Tip growth has been extensively studied in pollen tubes and root hairs. In pollen tubes, I discovered that low concentrations of actin inhibitory drugs stop tip growth, but have no effect on cytoplasmic streaming, another known actin-dependent process [4]. These results came as a surprise because it had been thought the role of actin in growth relied on its ability to deliver vesicles to the apex via cytoplasmic streaming. The observation that growth becomes inhibited when streaming is still present indicates that the actin cytoskeleton plays a more direct role in tip growth. This also indicates that actin polymerization and actin filament turnover are necessary for tip growth. Hence, a key unanswered question is: how do actin dynamics drive tip growth? To answer this question I am using two complementary approaches: first, I am dissecting the architecture and molecular regulation of the actin cytoskeleton; second, I am testing whether the key cellular processes of exocytosis is dependent on actin dynamics.

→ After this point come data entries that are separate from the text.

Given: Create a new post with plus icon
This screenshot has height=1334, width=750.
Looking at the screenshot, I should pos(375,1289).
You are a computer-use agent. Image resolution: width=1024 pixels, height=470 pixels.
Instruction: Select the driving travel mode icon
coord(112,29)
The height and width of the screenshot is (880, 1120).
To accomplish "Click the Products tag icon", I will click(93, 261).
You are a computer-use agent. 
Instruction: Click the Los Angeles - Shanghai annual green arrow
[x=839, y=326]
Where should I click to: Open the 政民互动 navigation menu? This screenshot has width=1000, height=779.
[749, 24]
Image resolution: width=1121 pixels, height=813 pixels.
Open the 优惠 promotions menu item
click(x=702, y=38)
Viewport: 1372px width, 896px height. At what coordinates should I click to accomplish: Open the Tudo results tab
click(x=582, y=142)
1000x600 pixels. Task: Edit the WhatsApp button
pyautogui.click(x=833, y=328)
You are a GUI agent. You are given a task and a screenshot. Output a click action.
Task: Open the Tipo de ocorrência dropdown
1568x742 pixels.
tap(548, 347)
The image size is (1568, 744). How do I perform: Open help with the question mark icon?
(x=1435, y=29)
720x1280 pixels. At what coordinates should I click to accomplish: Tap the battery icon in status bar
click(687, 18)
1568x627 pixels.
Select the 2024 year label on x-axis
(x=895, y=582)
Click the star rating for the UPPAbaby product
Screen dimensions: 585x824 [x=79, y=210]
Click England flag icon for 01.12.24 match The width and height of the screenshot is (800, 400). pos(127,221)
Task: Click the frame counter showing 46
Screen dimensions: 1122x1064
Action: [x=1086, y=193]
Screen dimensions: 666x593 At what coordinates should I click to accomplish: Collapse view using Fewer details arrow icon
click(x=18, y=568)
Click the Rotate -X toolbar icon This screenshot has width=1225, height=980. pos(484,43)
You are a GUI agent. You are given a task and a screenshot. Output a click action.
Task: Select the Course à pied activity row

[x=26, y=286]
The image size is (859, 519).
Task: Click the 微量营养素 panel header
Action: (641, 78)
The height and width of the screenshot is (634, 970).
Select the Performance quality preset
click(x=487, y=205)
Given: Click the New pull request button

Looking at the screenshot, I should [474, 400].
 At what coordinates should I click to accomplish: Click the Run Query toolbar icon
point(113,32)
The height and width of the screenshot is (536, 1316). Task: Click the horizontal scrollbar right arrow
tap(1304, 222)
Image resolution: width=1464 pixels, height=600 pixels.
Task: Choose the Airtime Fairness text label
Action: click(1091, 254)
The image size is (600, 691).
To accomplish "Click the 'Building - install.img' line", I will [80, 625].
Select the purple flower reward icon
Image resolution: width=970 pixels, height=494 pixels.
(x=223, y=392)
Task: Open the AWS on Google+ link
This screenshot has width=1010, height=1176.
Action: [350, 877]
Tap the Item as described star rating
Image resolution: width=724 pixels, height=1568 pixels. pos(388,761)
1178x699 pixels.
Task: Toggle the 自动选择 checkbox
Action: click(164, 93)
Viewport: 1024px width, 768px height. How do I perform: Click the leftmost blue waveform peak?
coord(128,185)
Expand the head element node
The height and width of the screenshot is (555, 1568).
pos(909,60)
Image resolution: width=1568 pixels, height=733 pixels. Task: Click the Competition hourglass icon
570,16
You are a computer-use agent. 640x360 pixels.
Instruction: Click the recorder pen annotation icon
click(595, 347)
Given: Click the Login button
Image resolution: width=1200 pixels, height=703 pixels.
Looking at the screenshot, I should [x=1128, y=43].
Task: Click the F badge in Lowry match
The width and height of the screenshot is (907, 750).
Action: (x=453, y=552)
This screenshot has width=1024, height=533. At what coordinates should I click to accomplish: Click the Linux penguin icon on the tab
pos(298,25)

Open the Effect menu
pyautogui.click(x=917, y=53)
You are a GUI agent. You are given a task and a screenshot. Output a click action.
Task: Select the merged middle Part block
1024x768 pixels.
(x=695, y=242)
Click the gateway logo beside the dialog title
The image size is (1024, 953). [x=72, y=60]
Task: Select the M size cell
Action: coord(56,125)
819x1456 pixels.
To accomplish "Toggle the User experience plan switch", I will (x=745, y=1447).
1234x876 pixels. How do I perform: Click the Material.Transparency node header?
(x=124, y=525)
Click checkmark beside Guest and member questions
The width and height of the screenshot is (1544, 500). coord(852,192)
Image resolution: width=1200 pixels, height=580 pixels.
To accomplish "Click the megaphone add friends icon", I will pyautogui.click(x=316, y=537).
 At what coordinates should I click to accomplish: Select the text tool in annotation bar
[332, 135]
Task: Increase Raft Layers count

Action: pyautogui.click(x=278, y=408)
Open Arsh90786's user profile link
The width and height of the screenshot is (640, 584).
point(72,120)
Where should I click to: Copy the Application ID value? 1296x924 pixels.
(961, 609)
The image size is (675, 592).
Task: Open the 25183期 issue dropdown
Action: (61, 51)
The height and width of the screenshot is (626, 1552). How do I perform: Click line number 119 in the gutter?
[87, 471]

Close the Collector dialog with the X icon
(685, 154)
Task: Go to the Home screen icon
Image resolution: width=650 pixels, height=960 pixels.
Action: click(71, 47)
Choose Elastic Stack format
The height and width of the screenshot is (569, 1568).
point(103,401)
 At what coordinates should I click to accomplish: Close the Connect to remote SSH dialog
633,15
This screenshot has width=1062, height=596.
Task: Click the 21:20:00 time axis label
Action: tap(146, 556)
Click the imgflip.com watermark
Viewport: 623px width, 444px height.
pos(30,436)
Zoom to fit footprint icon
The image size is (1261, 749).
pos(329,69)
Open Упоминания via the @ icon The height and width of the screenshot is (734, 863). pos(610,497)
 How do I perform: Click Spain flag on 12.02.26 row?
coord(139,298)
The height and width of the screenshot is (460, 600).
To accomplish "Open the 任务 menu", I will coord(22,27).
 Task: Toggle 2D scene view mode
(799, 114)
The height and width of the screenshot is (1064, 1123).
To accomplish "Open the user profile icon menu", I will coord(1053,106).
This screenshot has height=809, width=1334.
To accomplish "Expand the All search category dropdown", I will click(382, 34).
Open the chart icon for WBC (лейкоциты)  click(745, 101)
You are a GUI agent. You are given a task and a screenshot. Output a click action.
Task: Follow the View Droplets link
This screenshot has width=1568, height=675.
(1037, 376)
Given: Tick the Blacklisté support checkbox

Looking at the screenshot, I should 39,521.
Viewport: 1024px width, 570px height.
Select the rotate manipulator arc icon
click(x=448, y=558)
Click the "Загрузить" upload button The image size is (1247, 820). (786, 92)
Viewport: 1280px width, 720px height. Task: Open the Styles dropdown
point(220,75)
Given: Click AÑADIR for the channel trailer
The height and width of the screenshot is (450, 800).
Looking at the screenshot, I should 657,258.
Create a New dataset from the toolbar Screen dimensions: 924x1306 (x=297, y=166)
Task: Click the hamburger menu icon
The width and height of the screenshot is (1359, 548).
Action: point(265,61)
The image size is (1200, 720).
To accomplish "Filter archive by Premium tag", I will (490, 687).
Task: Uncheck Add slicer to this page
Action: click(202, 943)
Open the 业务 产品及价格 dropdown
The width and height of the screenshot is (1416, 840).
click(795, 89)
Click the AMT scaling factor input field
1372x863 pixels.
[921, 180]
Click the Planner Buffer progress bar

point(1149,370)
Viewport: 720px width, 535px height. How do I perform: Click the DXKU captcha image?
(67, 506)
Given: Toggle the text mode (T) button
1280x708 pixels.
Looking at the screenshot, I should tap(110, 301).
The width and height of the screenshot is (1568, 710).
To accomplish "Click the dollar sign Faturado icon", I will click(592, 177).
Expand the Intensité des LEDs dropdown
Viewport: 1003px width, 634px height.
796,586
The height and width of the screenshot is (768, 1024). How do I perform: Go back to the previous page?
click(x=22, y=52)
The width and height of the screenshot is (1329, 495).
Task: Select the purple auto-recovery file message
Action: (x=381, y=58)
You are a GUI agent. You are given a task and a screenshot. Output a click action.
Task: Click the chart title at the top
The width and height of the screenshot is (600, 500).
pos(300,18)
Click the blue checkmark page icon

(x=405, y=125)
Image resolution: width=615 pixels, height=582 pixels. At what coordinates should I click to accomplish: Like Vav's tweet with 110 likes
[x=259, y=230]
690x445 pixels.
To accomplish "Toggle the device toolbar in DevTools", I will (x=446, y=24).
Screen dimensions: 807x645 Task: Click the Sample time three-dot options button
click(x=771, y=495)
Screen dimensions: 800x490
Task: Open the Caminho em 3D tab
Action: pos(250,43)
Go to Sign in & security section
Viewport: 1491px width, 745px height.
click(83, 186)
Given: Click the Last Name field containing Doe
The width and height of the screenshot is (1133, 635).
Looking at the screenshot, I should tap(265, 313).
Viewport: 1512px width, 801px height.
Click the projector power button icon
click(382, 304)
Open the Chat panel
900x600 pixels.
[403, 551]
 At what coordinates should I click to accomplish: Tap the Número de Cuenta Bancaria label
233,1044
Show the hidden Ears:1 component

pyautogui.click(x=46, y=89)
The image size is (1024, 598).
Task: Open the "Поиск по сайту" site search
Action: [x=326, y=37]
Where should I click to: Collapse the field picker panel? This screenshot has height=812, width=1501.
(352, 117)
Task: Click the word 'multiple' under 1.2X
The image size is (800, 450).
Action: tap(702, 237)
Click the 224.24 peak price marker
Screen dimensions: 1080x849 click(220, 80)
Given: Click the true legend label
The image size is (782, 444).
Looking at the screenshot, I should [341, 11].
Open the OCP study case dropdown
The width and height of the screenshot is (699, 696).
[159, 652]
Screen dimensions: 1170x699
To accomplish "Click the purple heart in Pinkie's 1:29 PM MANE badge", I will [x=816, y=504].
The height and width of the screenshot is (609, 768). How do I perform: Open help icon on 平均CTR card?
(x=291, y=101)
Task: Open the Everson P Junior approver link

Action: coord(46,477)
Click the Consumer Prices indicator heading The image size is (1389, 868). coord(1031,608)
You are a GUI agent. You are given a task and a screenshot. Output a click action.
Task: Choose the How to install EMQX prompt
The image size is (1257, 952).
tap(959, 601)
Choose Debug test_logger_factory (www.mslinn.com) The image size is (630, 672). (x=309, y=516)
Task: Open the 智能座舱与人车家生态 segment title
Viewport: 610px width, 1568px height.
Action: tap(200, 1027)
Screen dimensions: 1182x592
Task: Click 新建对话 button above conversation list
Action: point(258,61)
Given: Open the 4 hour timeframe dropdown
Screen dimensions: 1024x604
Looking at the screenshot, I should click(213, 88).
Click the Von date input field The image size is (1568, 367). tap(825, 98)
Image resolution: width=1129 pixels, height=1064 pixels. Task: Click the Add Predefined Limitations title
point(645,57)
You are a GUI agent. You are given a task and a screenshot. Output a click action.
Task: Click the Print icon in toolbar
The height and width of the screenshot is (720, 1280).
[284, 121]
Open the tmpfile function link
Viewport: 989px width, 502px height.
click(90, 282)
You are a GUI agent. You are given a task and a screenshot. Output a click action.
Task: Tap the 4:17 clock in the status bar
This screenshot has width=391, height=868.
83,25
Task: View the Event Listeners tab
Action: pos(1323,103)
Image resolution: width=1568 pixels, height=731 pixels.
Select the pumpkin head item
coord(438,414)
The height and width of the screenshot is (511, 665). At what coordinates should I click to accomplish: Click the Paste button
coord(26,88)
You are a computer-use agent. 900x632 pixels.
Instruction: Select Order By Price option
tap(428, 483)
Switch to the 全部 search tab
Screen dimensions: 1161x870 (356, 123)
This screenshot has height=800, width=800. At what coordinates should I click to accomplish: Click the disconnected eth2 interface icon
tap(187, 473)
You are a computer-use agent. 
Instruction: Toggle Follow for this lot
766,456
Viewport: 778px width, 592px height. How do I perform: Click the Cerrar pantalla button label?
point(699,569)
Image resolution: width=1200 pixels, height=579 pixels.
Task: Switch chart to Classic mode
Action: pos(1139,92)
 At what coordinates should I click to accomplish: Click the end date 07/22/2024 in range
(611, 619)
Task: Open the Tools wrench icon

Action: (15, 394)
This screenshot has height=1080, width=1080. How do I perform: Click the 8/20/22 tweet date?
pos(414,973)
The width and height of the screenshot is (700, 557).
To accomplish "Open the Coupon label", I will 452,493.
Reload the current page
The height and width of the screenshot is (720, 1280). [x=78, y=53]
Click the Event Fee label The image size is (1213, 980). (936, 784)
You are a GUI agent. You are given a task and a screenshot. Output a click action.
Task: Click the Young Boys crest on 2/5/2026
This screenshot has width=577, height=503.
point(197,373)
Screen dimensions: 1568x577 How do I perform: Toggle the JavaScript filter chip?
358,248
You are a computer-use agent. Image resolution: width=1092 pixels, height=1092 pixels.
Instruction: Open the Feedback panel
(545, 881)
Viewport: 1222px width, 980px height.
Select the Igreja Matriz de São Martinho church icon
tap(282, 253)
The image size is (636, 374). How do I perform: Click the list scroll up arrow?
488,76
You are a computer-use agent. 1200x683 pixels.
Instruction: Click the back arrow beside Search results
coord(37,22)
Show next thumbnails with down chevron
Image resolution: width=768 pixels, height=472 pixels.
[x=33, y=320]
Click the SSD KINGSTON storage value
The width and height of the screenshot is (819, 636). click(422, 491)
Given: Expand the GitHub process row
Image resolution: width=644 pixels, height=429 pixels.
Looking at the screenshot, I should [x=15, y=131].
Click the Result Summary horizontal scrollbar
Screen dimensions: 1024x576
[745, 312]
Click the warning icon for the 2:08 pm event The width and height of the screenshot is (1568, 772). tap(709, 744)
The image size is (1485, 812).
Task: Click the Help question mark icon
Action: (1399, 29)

The moss Physcomitrella patens is an ideal model organism to investigate these questions. Moss protonemal cells grow exclusively via tip growth and are easily propagated in culture. Due to their filamentous nature, protonemal cells are highly accessible for high resolution microscopy; this permits visualization of subcellular events in living cells. In addition, Physcomitrella is amenable to genetic manipulation, homologous recombination, and RNA interference, allowing fast analysis of gene function. Finally, the availability of a complete genomic sequence greatly simplifies gene targeting as well as the design of RNAi constructs.
References
1. Hepler, P.K., Vidali, L., and Cheung, A.Y. (2001) Polarized cell growth in higher plants. Annu Rev Cell Dev Biol. 17:159-87.
2. Harold, F.M. (2002) Force and compliance: rethinking morphogenesis in walled cells. Fungal Genet Biol. 37:271-82.
3. Vidali, L. and Hepler, P.K. (2001) Actin and pollen tube growth. Protoplasma. 215:64-76.
4. Vidali, L., McKenna, S.T., and Hepler, P.K. (2001) Actin polymerization is essential for pollen tube growth. Mol Biol Cell. 12:2534-45.